El día 1 de octubre de 2014, en el Conseil Municipal de Montpellier, la señora France Jamet, consejera municipal y de la Aglomeración de Montpellier por el Frente Nacional, hace saber que los actores de mi obra teatral Gólgota picnic orinan cada noche sobre el público. (Y los medios de comunicación no lo desmienten.)

Señora Jamet, aprovecho este editorial para rogarle haga usted por fin algo beneficioso para los ciudadanos: dimita.

No pagamos con nuestros impuestos el salario anual de mentirosos. A usted le pagamos para que, desde la institución, defienda nuestro derecho principal, que es vivir y expresarnos en libertad. 

Volviendo a la escasa carga subversiva del arte actual: es resultado de la costumbre, del pan con mantequilla y el café con leche y cuenta con el apoyo —tantas veces inconsciente— de una considerable cantidad de artistas víctimas del miedomercado.

Así se edifican fortalezas de consenso. Y ahí van a parar los niños, a habitar los asfixiantes castillos de cortesía que construimos.

Hoy cancelé varias reuniones y en su lugar me puse el día entero a escribir este pequeño manifiesto y hasta saqué tiempo para escuchar un cuarteto de Beethoven.

* Es interesante cómo el artista Paul McCarthy otorgó el símbolo del consolador anal a la ciudad de París y cómo París, al desinflarlo, inmediatamente se hizo propietaria y dueña exclusiva de ese nuevo nombre. Ahora será para siempre Paris, la ciudad del dildo anal. 

 

— Chechu Álava —

A pesar de ser una de las sociedades más privilegiadas del planeta, en Francia desde hace tiempo se respira pesimismo en el ambiente. Está en el aire, en el inconsciente colectivo. Es un país de contradicciones, donde cohabitan auténticos defensores de la “liberté, egalité, fraternité” con una extrema derecha nostálgica de un pasado que considera más glorioso. Como el resto de occidente, Francia se encuentra en plena mutación.

···

→ LO QUE HARÁS:
- A) Según el texto de lectura, ¿qué cargo ocupa la señora France Jamet?
- B) Reanuda el texto de lectura a partir de su última oración.
Las entradas provienen de una fuente distinta.

···

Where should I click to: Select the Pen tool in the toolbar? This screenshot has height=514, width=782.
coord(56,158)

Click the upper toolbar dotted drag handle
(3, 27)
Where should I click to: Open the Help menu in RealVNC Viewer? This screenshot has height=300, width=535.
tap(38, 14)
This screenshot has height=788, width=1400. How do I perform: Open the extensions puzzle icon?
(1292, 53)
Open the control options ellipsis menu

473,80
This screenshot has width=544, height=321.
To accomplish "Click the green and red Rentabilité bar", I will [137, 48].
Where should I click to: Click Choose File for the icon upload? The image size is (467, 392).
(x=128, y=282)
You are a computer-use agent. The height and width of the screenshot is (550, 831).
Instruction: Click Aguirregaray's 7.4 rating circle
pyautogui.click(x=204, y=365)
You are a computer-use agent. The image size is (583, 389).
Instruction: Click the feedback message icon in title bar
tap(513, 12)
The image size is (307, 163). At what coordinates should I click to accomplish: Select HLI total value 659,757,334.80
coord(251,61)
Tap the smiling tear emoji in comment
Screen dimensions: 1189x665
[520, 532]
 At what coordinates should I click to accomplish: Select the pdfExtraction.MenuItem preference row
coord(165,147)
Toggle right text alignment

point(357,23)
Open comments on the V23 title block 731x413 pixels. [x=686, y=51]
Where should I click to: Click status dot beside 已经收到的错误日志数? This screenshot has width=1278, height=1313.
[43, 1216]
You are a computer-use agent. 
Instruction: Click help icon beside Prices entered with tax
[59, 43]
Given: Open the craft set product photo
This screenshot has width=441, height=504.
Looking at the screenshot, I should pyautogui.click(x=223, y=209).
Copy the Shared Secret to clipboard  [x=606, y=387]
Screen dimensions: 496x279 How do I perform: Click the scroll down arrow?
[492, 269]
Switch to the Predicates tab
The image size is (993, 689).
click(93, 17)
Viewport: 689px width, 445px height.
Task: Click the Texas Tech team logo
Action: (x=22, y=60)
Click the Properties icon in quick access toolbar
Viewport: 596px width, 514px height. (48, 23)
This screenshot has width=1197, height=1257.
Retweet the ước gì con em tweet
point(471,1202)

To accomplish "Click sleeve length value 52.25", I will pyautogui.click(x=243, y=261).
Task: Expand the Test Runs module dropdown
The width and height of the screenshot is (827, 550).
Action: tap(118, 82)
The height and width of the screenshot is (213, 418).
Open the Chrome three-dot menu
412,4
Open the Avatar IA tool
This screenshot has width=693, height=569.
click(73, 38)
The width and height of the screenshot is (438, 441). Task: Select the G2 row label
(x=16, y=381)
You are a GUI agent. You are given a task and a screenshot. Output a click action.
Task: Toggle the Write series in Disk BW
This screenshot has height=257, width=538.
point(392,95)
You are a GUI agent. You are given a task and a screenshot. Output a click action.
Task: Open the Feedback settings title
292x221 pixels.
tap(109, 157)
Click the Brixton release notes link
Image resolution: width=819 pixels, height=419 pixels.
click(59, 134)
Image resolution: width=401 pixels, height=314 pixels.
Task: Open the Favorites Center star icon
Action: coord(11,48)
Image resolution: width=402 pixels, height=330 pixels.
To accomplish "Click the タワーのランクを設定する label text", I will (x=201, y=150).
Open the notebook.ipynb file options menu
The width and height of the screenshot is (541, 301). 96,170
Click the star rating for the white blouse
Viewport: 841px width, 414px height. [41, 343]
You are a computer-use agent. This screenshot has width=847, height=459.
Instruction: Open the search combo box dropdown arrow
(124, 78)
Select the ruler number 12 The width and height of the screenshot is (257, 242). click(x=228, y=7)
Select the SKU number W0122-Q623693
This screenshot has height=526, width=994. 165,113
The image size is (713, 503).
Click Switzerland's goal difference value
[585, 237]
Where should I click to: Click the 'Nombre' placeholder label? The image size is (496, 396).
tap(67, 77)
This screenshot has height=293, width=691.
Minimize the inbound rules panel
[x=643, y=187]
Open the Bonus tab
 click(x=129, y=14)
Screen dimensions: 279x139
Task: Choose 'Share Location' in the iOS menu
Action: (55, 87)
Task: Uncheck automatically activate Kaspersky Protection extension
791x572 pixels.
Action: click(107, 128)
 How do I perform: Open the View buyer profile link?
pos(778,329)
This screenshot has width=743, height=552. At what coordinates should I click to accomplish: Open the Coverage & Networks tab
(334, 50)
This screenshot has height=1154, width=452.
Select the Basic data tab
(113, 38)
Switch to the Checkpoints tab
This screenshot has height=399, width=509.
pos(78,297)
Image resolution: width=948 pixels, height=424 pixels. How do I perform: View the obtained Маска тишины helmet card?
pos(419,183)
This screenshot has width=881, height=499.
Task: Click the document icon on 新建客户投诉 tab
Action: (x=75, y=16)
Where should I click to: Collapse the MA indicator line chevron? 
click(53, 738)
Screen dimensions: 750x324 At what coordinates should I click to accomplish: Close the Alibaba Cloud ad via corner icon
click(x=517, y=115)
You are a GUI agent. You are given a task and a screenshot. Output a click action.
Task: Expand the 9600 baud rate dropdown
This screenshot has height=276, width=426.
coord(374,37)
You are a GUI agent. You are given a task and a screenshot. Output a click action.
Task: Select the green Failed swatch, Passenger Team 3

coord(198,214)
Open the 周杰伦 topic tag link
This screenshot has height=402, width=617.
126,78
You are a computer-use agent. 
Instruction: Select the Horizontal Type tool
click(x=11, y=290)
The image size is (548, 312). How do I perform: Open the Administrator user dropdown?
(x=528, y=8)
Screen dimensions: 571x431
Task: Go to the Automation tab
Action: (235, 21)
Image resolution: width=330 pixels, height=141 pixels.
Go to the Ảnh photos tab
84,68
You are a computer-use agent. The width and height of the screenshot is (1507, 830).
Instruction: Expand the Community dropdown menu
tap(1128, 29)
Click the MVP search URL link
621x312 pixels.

···

→ RESPUESTAS:
- A) Es consejera municipal y de la Aglomeración de Montpellier por el Frente Nacional.

- B)
Al poco de instalarme en París acudí a la gran manifestación contra el Frente Nacional, cuando en la primavera de 2002 Jean-Marie Le Pen llegó a la segunda vuelta de las presidenciales con Chirac. Me maravilló el estilo y la naturalidad de la multitud al entonar sus lemas, como si el saber manifestarse estuviera inscrito en su código genético revolucionario. Ayer, domingo 11 de enero, dudé si asistir o no con mis bebés de cuatro meses a la marcha tras los atentados contra Charlie Hebdo. Pero fuimos. Y presencié de nuevo cómo los franceses dan su do de pecho al expresarse en masa. Sin entrar en otras cuestiones, como el oportunismo de los políticos, da gusto verlos.

Hoy escribir sobre Francia sólo es posible con muchos signos de interrogación. 

Son conscientes de sus fracturas. 

Personalmente, más que Francia conozco París, que es como una dama extremadamente bella a la que perdonas todos sus defectos. Creo que un escritor latinoamericano dijo: “En París, lo más difícil son los primeros cuarenta años”.

Para hacer amigos, lo mejor son las fiestas en casa de Kuki Keller, que es como la morada de Gertrude Stein pero más divertida. En ella me he encontrado con innumerables personajes variopintos y llenos de pura vida.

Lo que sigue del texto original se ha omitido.